Author: Arjun Appadurai
Publisher: U of Minnesota Press
Published: 1996
Total Pages: 252
ISBN-13: 9781452900063
DOWNLOAD EBOOKAuthor: Jed Rubenfeld
Publisher: A&C Black
Published: 2014-02-05
Total Pages: 336
ISBN-13: 1408852225
DOWNLOAD EBOOKWhy do Jews win so many Nobel Prizes and Pulitzer Prizes? Why are Mormons running the business and finance sectors? Why do the children of even impoverished and poorly educated Chinese immigrants excel so remarkably at school? It may be taboo to say it, but some cultural groups starkly outperform others. The bestselling husband and wife team Amy Chua, author of Battle Hymn of the Tiger Mother, and Jed Rubenfeld, author of The Interpretation of Murder, reveal the three essential components of success – its hidden spurs, inner dynamics and its potentially damaging costs – showing how, ultimately, when properly understood and harnessed, the Triple Package can put anyone on their chosen path to success.
Author: Stephen Bertman
Publisher: Praeger
Published: 2000-02-28
Total Pages: 200
ISBN-13:
DOWNLOAD EBOOK"Applying the metaphor of Alzheimer's disease to our national state of mind, Bertman offers a chilling prognosis for our country's future unless radical steps for recovery are taken. ... [He] looks beyond the classroom to the larger social forces that conspire to alienate Americans from their past: a materialistic creed that celebrates transience and disposability, and an electronic faith that worships the present to the exclusion of all other dimensions of time."--Jacket.
Author: Paul du Gay
Publisher: SAGE
Published: 1997
Total Pages: 164
ISBN-13: 9780761954026
DOWNLOAD EBOOKIn recent years `culture' has become a central concern in a wide range of fields and disciplines. This book introduces the main substantive and theoretical strands of this `turn to culture' through the medium of a particular case study: that of the Sony Walkman. Using the example of the Walkman, the book indicates how and why cultural practices and institutions have come to play such a crucial part in our lives, and introduces some of the central ideas, concepts and methods of analysis involved in conducting cultural studies.
Author: Nadia Abu El-Haj
Publisher: University of Chicago Press
Published: 2008-06-24
Total Pages: 368
ISBN-13: 0226002152
DOWNLOAD EBOOKArchaeology in Israel is truly a national obsession, a practice through which national identity—and national rights—have long been asserted.
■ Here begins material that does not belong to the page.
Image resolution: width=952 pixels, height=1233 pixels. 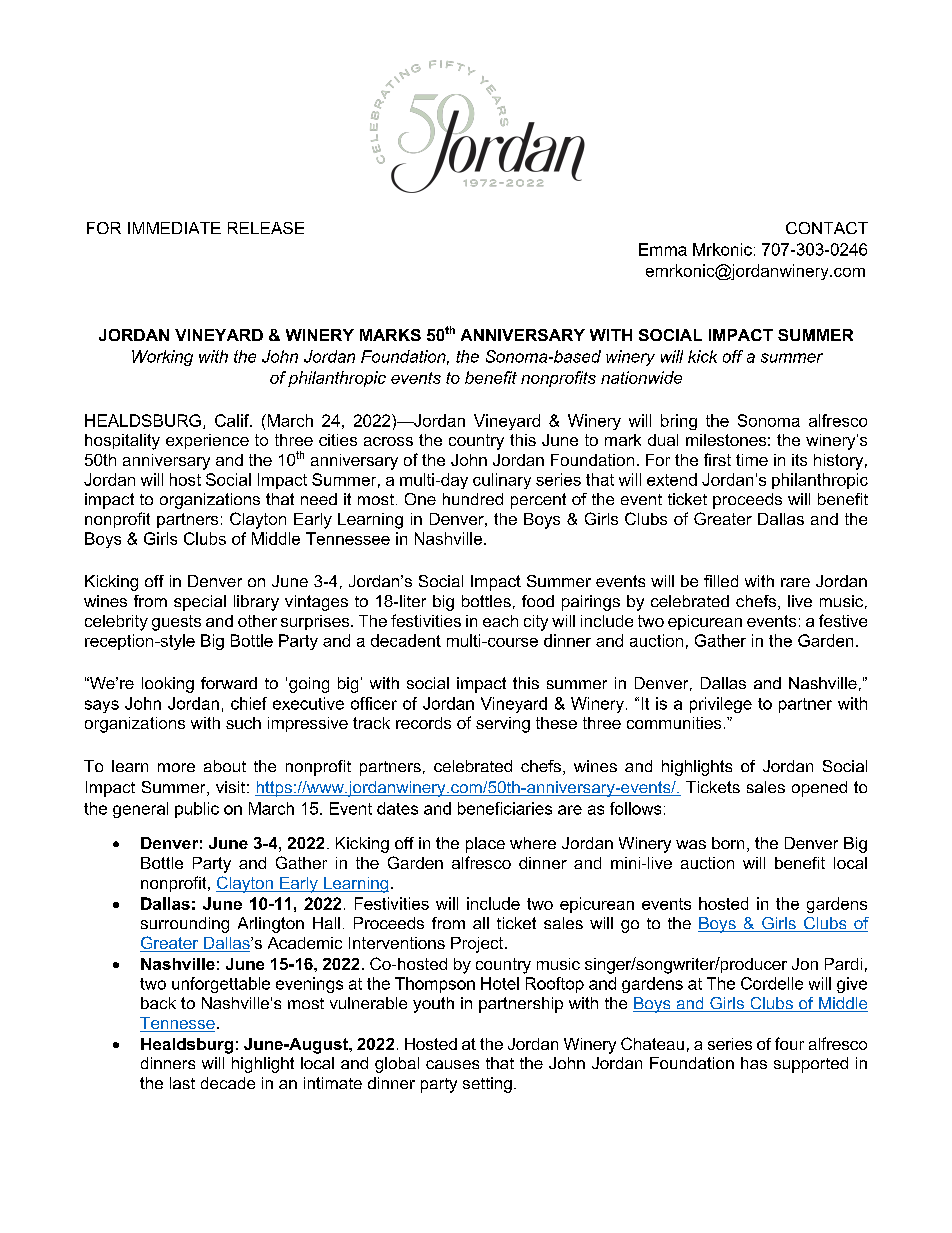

But how and why did archaeology emerge as such a pervasive force there? How can the practices of archaeology help answer those questions? In this stirring book, Nadia Abu El-Haj addresses these questions and specifies for the first time the relationship between national ideology, colonial settlement, and the production of historical knowledge. She analyzes particular instances of history, artifacts, and landscapes in the making to show how archaeology helped not only to legitimize cultural and political visions but, far more powerfully, to reshape them. Moreover, she places Israeli archaeology in the context of the broader discipline to determine what unites the field across its disparate local traditions and locations. Boldly uncovering an Israel in which science and politics are mutually constituted, this book shows the ongoing role that archaeology plays in defining the past, present, and future of Palestine and Israel.